Economic value does exist for all Bitcoin [BTC] and other crypto transactions

OPINION: On 26th July, Bloomberg claimed, “Up to Two-Thirds of Bitcoin [BTC] Transactions Have No Economic Value”. In their article, the author explained how they feel that Bitcoin has no economic value and has nothing to do with the purchase and selling of goods and services. It was also remarked that in Ethereum, more than 45% of their transactions had no economic value.

The reality, however, is quite the opposite.

Many transactions on the Bitcoin network, include purchasing of assets using BTC a.k.a. buying and selling of goods using Bitcoin. For example Cheapair.com, an online travel agency accepts BTC as a method of payment for flight bookings.

Many other companies also accept BTC as a mode of payment while rendering goods and services like Microsoft, Reed’s Jewelers, Newegg, Expedia, Overstock.com and Pizza For Coins, a site that delivers pizzas from popular joints.

When an investor is withdrawing the profits they made it adds up to their disposable income which allows them to purchase other goods and services, which eventually contributes to GDP. This is known as the ‘Wealth Effect’, ironically a theory proposed by Bloomberg.

In the context of market manipulation and spoofing, this is true for almost all markets, whether it’s for cryptocurrencies, shares, forex markets, stocks or equity. The number of people who actively participate in market manipulation is according to a lot of market observers, “very less”, which makes its influence on volume very insignificant.

Mining pools disbursing coins to members would eventually lead to the users withdrawing the coins and therefore adding to their income and therefore GDP.

In 2016, Ethereum domain institutions received credits from the Federal government of up to CHF 2.5 billion. Every Franc used directly for business activities of the ETH domain generated not less than 5.4 billion CHF in GVA Switzerland and an average of CHF 6.6 billion around the planet.

During the same year, Ethereum also had 21000 employees and every job that exists in the ETH domain today induces 5 jobs in Switzerland and 6 more jobs in foreign countries. The core contribution of the Ethereum domain according to a recent report creates an average of 20,500 jobs in Switzerland.
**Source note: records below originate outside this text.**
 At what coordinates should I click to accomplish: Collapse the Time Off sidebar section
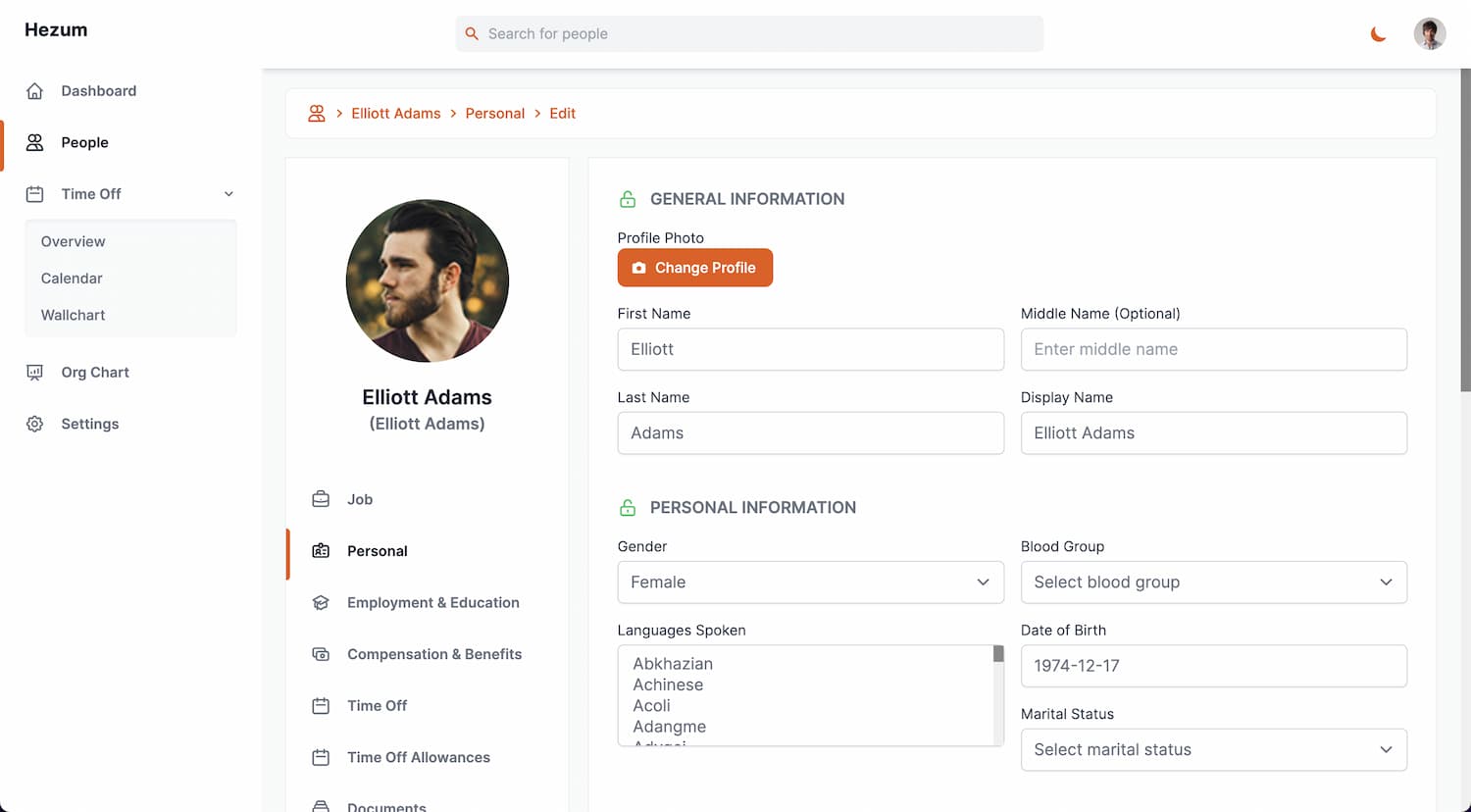tap(228, 193)
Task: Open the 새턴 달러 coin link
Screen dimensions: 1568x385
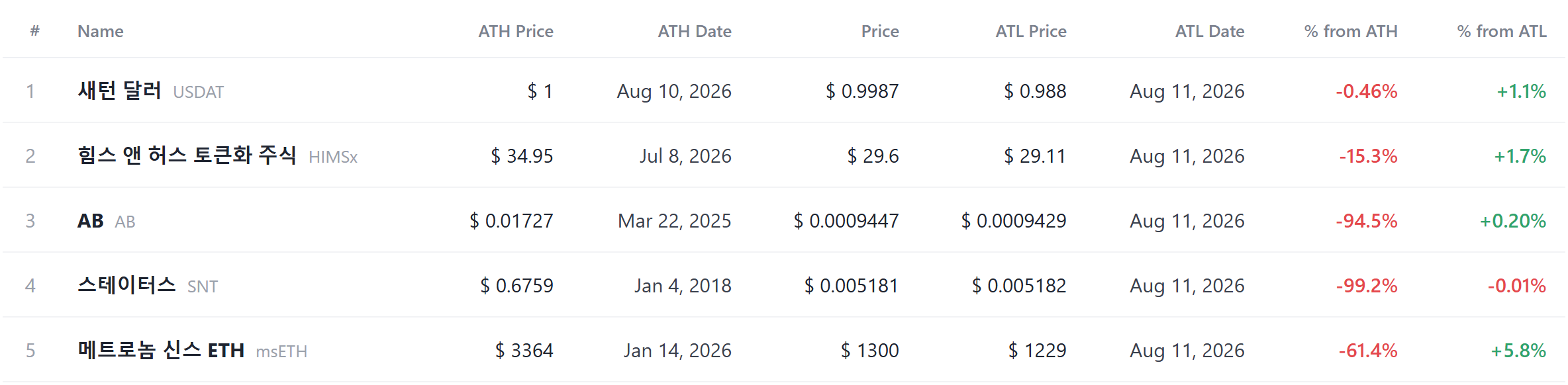Action: click(120, 91)
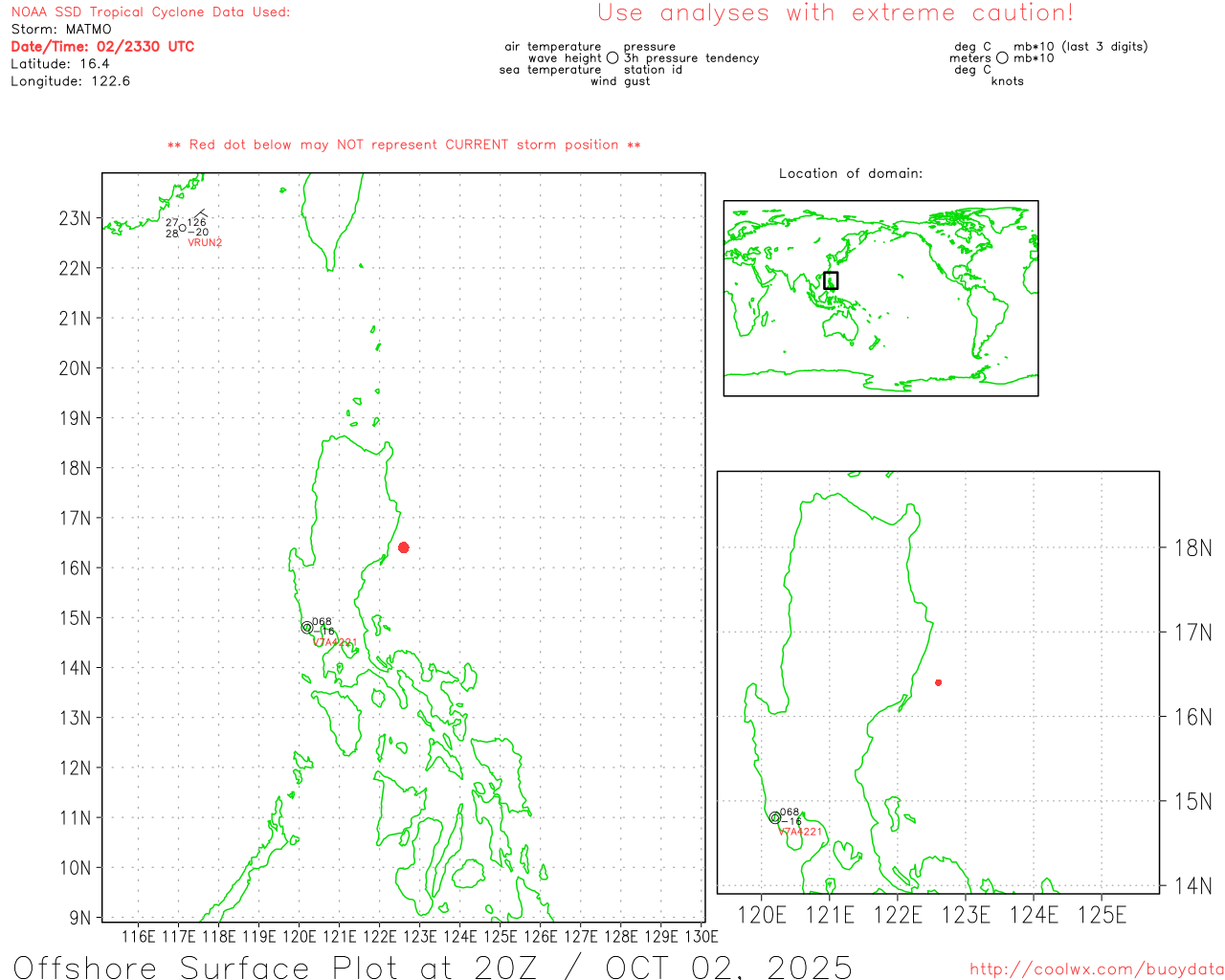Screen dimensions: 1225x980
Task: Click the 'Use analyses with extreme caution!' warning
Action: [835, 13]
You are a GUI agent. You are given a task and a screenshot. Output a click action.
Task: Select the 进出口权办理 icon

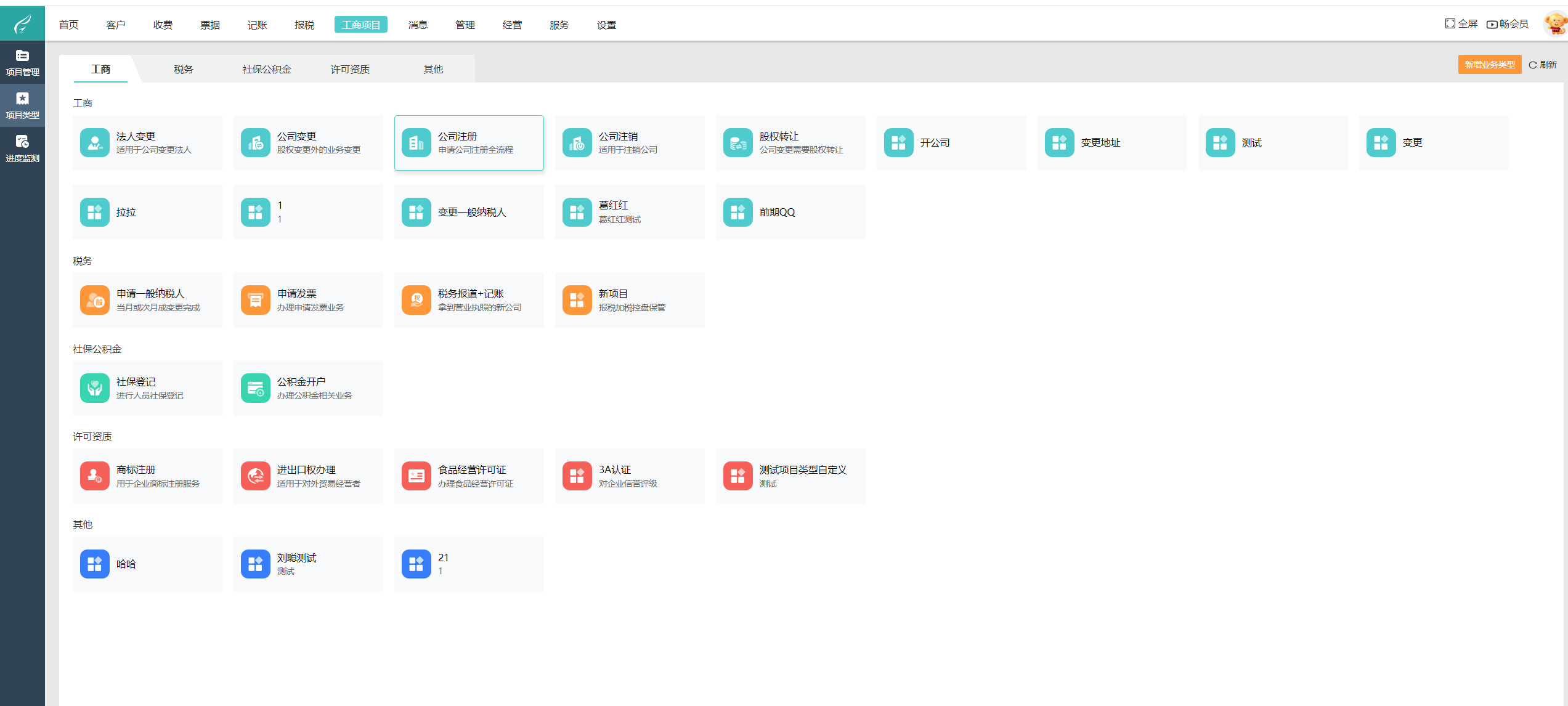point(255,475)
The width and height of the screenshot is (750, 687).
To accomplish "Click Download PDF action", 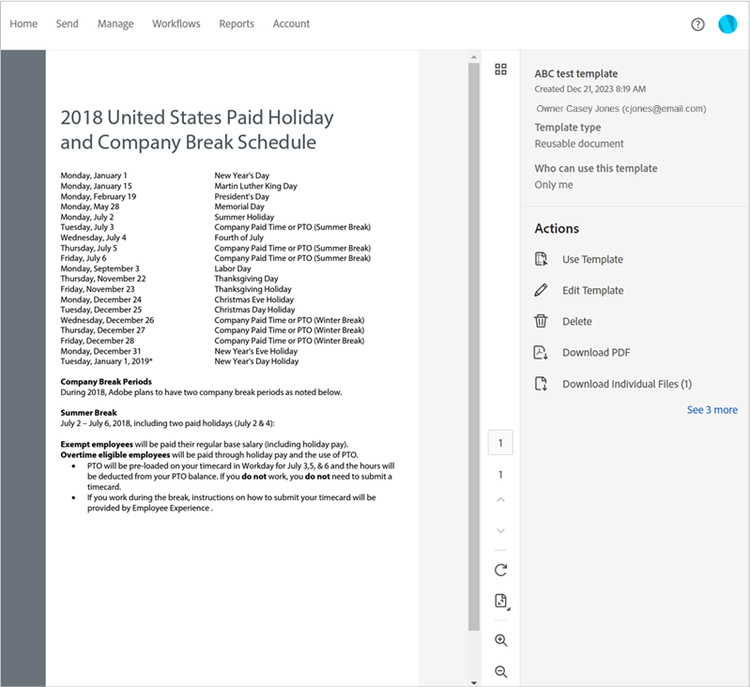I will click(x=595, y=353).
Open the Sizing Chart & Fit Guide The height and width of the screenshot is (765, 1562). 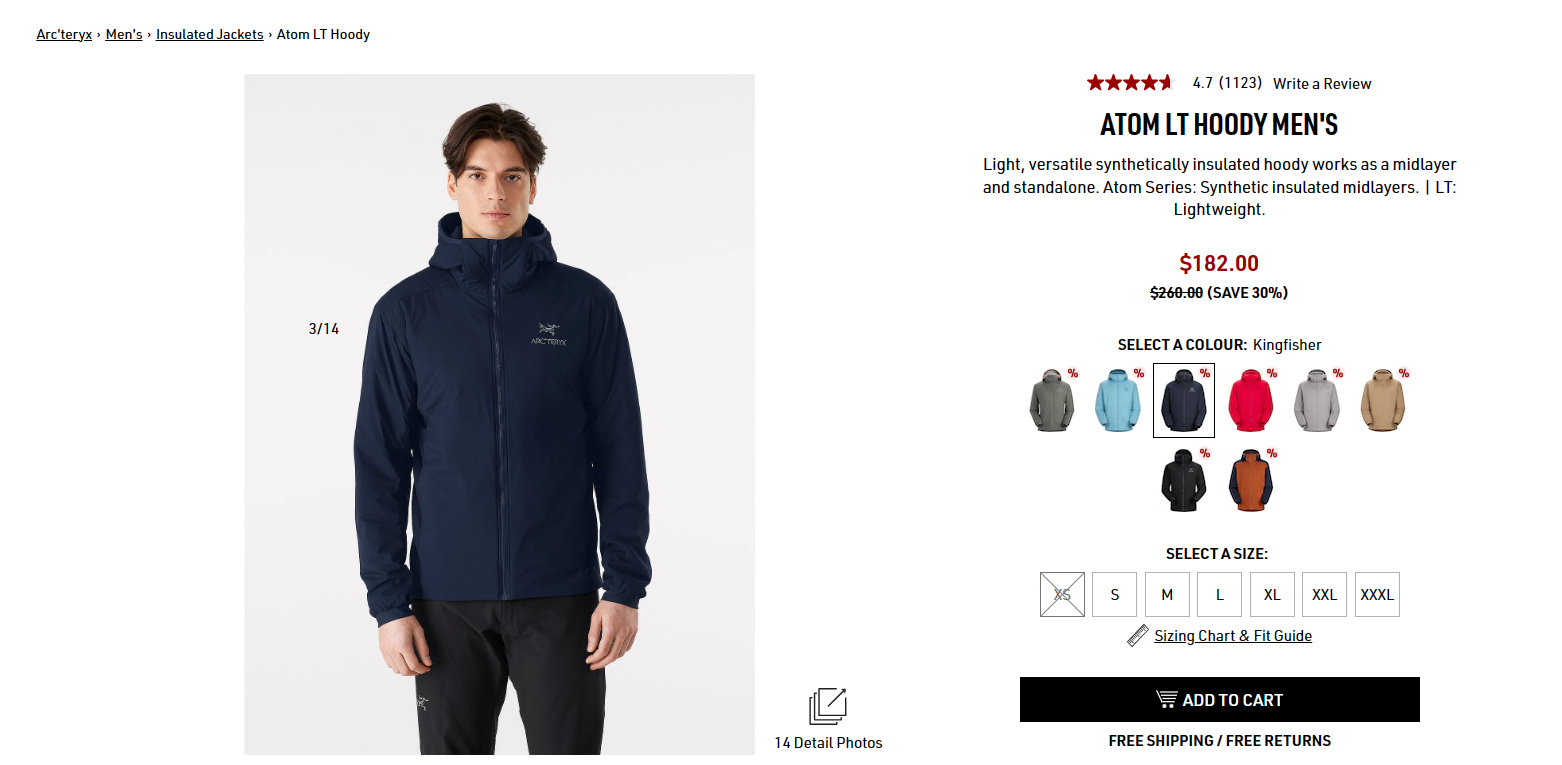(x=1233, y=635)
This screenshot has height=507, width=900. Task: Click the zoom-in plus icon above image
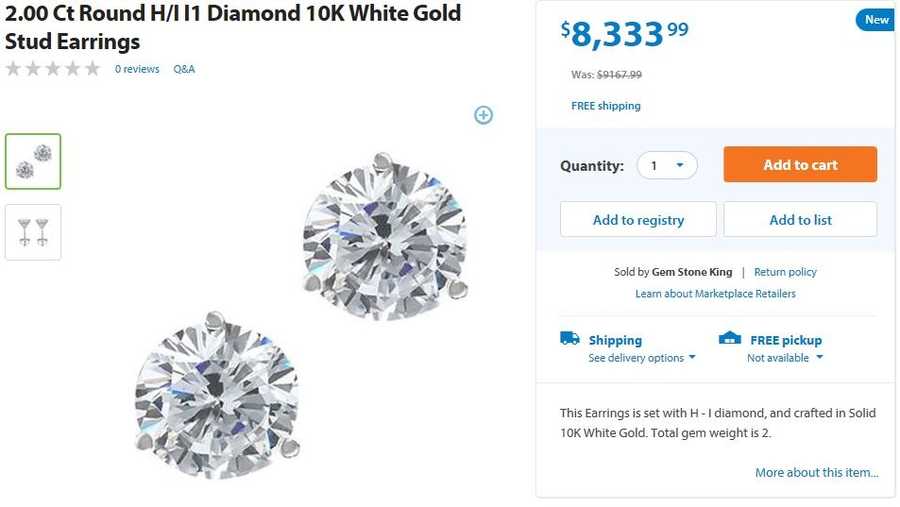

To further add, when Ethereum was founded, it was not for the purpose of exchanging economic transaction but function as a decentralized world where systems that link data and documents to a database is stored all over the world and people from any part of the world can access it.

It is the world’s first completely decentralized system consisting of a network of billions of nodes distributed all over the planet and working in complete synchronization. So, the number of economic activities that take place would be very less since economic transactions are only a secondary function for Ethereum.

Ethereum is defined by many as:

“A global database and network of automatically executable and perennially running code, backed by blockchain immutability and network consensus.”

Sources from Ethrat describes that when it comes to tourism:

“Students, friends and family visitors as well as participants in conferences and events of the institutions of the ETH Domain generated an estimated CHF 66 million in GVA and supported almost 700 jobs in Switzerland.”

Cardano, on the other hand, has set their focus on Africa, planning to develop and improve networks thereby establishing an effective and efficient blockchain technology. From improving the biodiversity in Kenya to making a decentralized app that can connect everyone across the continent, there are limitless possibilities as to what Cardano can achieve.

Bloomberg claimed:

“The lack of transparency on the distributed ledger technology is seen by some industry participants as a hindrance to greater acceptance by both institutional and individual investors, as well as regulators.”

The founding principle for any blockchain or a distributed ledger technology is transparency that exists in every step of the process. Whenever a transaction is made between two parties, the transaction is first confirmed by a network of nodes, after that the transaction is then sent to a mining pool where a group of miners validate the transaction.

Only when the transaction is validated, it is sent to the blockchain. Hence, this would mean that a user can see every step of where the transaction goes, providing complete transparency.